Provided passage
---------------
Barry's Coilguns

RLC Circuit Analysis

The Java simulation of a classic RLC circuit was great! Now how does it apply to coilguns?

Role of Resistance

The graph's shape is very sensitive to resistance. At rather high resistance it is the main limiting factor on the current in the inductor, and you see the capacitor merely discharges slowly. At medium resistance you will see one lump of coil current which quickly dies out. At very low resistance it will ring (oscillate) as the energy sloshes from capacitor to inductor and back again.

One goal during construction is to minimize the resistance. Don't be too worried about ringing in a coilgun, because the projectile should absorb most of the coil's energy, leaving only a small amount for ringing. If you use an SCR to switch the coil then it will cut off after the first half cycle leaving the excess energy stored in the capacitor again, helping to prepare it for the next firing.

Another goal is to get the correct timing. If the coil current is too short, then the projectile barely moves before the current is gone. If the current is too long, the projectile is pulled back again after it passes the middle. You must get the right timing for your particular combination of coil and projectile!
---------------
(Stored dataset items)
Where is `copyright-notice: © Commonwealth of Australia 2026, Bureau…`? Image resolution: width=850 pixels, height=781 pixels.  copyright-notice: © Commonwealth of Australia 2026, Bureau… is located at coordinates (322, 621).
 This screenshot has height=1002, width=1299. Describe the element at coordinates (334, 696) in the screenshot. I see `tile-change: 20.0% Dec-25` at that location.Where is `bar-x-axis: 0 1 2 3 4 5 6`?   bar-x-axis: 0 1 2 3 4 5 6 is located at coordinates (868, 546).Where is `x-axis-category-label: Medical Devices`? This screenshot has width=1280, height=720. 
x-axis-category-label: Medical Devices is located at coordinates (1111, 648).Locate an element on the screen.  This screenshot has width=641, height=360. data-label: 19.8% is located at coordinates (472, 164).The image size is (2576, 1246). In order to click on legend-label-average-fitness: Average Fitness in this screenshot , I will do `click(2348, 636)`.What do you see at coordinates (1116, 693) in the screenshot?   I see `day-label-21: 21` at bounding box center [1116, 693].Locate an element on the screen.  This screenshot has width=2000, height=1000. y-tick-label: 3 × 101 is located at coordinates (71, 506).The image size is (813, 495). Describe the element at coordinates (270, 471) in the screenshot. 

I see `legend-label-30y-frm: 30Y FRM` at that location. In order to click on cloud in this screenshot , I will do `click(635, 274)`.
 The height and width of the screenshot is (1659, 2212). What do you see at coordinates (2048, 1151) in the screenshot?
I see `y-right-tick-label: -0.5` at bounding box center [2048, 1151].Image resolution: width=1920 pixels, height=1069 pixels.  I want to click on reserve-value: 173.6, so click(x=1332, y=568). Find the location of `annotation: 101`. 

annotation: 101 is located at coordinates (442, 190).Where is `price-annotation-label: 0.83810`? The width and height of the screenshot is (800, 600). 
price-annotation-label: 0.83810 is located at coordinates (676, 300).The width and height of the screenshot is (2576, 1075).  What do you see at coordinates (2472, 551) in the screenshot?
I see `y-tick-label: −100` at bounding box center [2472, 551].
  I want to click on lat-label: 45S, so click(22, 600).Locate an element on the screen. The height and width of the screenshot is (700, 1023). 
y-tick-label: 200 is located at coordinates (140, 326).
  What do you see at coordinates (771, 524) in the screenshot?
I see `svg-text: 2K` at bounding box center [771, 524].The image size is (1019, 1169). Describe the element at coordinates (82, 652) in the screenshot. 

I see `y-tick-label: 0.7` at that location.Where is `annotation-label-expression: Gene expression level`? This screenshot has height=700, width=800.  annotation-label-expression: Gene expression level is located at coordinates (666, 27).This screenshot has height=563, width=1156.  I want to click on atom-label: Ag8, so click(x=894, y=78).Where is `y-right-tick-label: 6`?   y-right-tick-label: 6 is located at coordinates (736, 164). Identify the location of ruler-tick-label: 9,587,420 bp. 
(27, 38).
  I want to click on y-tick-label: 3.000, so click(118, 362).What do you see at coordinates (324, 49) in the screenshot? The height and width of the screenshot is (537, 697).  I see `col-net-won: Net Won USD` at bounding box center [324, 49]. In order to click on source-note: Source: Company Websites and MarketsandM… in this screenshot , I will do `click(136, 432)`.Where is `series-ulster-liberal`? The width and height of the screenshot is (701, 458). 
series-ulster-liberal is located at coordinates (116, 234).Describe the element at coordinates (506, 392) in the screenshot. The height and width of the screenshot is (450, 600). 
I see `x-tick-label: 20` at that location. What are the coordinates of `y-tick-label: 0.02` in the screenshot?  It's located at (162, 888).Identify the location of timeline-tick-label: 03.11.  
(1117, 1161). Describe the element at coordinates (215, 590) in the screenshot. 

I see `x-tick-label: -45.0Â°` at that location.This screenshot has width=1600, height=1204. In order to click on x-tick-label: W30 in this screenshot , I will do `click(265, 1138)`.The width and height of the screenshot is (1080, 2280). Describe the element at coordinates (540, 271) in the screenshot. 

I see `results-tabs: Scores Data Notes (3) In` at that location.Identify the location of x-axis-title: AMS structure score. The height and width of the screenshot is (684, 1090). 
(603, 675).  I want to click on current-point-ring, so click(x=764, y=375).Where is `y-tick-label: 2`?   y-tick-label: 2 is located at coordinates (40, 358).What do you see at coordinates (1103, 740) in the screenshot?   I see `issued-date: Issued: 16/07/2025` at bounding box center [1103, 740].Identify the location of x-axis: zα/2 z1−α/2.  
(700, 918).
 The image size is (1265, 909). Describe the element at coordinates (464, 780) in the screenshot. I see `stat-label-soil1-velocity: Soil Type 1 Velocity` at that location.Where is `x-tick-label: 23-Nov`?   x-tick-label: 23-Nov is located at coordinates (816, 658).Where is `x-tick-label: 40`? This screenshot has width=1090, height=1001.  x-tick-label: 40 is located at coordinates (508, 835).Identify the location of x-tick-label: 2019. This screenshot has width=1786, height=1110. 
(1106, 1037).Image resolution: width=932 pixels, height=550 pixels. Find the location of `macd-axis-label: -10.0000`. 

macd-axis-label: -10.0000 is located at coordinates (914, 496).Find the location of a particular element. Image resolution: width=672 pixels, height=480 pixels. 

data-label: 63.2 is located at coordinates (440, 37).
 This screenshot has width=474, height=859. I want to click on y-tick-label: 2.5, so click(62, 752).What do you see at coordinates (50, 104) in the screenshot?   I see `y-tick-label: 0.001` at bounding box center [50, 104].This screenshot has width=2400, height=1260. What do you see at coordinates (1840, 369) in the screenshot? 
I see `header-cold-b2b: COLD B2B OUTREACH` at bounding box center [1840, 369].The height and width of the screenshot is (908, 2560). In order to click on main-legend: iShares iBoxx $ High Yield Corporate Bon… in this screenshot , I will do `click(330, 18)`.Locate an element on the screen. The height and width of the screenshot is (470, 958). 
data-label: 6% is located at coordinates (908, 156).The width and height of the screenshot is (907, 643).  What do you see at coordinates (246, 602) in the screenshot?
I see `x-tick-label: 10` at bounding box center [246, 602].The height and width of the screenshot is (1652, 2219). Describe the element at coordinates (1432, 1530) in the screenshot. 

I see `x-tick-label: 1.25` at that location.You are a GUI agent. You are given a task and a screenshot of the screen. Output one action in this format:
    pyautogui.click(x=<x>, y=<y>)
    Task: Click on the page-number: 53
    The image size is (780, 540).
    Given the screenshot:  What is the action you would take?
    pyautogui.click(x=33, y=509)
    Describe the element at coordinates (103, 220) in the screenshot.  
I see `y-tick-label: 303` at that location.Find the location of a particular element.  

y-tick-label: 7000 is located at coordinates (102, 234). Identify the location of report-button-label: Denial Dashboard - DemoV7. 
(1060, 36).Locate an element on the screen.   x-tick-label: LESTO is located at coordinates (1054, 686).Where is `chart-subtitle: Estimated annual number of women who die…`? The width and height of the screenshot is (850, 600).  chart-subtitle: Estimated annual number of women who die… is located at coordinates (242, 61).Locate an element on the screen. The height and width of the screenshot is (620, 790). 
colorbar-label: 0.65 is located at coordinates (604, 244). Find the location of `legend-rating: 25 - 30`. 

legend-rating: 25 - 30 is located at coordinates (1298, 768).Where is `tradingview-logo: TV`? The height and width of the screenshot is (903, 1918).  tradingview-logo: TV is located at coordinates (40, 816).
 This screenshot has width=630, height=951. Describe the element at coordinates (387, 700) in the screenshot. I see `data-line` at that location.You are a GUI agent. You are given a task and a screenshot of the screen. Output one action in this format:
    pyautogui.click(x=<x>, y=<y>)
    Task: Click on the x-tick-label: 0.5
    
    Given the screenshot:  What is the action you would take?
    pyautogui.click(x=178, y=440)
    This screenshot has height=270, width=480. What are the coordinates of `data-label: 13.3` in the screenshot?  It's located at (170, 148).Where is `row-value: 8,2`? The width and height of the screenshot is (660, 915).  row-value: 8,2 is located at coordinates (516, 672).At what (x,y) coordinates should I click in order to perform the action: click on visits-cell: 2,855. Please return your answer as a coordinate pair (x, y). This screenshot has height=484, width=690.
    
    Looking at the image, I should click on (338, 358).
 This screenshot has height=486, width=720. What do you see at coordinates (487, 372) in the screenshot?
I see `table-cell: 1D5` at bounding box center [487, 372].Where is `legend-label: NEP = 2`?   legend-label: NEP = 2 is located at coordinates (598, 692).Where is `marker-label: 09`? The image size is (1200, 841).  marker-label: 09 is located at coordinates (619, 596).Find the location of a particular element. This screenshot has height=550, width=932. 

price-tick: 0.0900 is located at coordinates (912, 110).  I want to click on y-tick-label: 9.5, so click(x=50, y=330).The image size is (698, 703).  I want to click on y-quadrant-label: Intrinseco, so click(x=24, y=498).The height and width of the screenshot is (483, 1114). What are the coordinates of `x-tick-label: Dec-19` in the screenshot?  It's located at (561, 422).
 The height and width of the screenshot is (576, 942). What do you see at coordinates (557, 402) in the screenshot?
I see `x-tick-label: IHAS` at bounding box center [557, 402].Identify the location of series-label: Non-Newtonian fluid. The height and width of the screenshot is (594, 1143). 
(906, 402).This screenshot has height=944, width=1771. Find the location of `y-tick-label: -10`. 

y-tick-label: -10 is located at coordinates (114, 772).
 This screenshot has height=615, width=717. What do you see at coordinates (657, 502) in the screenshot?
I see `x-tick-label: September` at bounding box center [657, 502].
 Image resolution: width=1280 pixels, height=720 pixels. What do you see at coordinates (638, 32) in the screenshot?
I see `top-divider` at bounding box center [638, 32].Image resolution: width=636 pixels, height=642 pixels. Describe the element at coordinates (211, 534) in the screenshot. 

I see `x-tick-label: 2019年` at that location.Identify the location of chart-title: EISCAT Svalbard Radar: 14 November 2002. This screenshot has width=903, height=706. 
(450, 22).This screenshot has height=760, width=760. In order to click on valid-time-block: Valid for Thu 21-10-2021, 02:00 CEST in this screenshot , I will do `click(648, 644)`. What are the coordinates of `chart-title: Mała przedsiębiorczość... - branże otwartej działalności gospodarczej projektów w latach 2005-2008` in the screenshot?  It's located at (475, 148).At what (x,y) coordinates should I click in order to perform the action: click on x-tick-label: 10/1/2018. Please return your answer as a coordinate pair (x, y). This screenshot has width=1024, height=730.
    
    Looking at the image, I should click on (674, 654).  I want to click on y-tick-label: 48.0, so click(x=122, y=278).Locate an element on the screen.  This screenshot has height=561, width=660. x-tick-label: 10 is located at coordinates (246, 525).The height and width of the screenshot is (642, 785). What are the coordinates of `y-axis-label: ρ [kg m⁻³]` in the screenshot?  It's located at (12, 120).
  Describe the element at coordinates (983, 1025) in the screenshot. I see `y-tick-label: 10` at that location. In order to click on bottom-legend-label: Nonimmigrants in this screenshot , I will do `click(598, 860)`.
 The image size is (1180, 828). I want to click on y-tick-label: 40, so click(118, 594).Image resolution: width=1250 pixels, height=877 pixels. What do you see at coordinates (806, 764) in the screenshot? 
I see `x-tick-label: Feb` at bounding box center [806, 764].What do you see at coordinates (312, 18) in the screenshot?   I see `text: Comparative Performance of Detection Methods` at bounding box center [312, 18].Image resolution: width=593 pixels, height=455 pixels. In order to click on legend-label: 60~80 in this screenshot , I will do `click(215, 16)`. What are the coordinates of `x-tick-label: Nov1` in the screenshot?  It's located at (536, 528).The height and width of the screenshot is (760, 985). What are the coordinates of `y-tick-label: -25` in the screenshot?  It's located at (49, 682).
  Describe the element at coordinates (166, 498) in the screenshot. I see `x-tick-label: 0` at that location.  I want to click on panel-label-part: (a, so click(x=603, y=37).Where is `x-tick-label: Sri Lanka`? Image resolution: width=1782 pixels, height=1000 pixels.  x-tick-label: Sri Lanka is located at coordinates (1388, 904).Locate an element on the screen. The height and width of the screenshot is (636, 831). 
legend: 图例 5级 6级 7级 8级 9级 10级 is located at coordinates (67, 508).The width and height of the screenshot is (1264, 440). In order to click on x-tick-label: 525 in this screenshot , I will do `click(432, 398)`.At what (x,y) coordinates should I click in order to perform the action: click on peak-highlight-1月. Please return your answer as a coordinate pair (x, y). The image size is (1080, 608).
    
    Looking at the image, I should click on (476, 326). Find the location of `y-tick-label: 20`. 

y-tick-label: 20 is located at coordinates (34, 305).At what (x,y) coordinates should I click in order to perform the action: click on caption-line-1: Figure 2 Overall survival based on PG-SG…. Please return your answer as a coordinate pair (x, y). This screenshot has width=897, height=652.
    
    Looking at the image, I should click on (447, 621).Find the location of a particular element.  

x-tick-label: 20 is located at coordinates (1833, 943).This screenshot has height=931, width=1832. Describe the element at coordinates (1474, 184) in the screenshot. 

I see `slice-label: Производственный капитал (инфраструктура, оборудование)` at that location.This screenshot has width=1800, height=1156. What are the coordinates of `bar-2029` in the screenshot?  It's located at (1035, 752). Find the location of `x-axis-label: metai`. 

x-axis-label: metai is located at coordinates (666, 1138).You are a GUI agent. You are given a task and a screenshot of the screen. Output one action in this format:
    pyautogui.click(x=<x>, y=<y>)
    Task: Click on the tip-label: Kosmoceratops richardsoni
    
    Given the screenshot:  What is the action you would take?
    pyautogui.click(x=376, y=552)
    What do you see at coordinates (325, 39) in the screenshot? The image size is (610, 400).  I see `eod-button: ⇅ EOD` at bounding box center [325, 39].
---------------
Required actions
1 - According to the coilgun RLC circuit analysis, what happens when an SCR is used to switch the coil?
2 - Continue the coilgun RLC circuit analysis from its last sentence.

Responses by item number
1 - It cuts off after the first half cycle, leaving the excess energy stored in the capacitor again.

2 -
Role of Inductance

The frequency of ring of an LC circuit is in proportion to the square root of the LC product:

Equation for frequency

This is a useful approximation for coilguns. However, the above equation is true for undamped LC circuits, and does not consider resistance or energy absorbed by the projectile, both of which will serve to lower the resonant frequency somewhat.

In a coilgun, inductance L is not constant, but varies with projectile position. Not one of the classic engineering textbook RLC treatments deals with inductance that varies on a sub-cycle basis. We should expect the nominal half sine wave current waveform going into a coil to be heavily phase-distorted by the changing inductance, and by the projectile removing energy from the magnetic field. No, this is more the realm of linear motor design. (Can any of you motorheads out there help me out?)

The projectile moves "in the direction of and in proportion to the change in inductance". Any movement is real work and removes energy from the magnetic field. It looks to the electric circuit like real resistive load.

What About Negative Coil Current?

You might have noticed that with some combinations of values (notably very low or zero resistance) the coil current oscillates between positive and negative current. Can we use the negative current for some advantage?

In a real solenoid, a negative current gives a magnetic field in the opposite direction. Since magnets only pull (not push) then a negative coil current serves to pull the projectile back into the middle again. So it doesn't matter which polarity you use for the power connection; it will always pull things toward the middle.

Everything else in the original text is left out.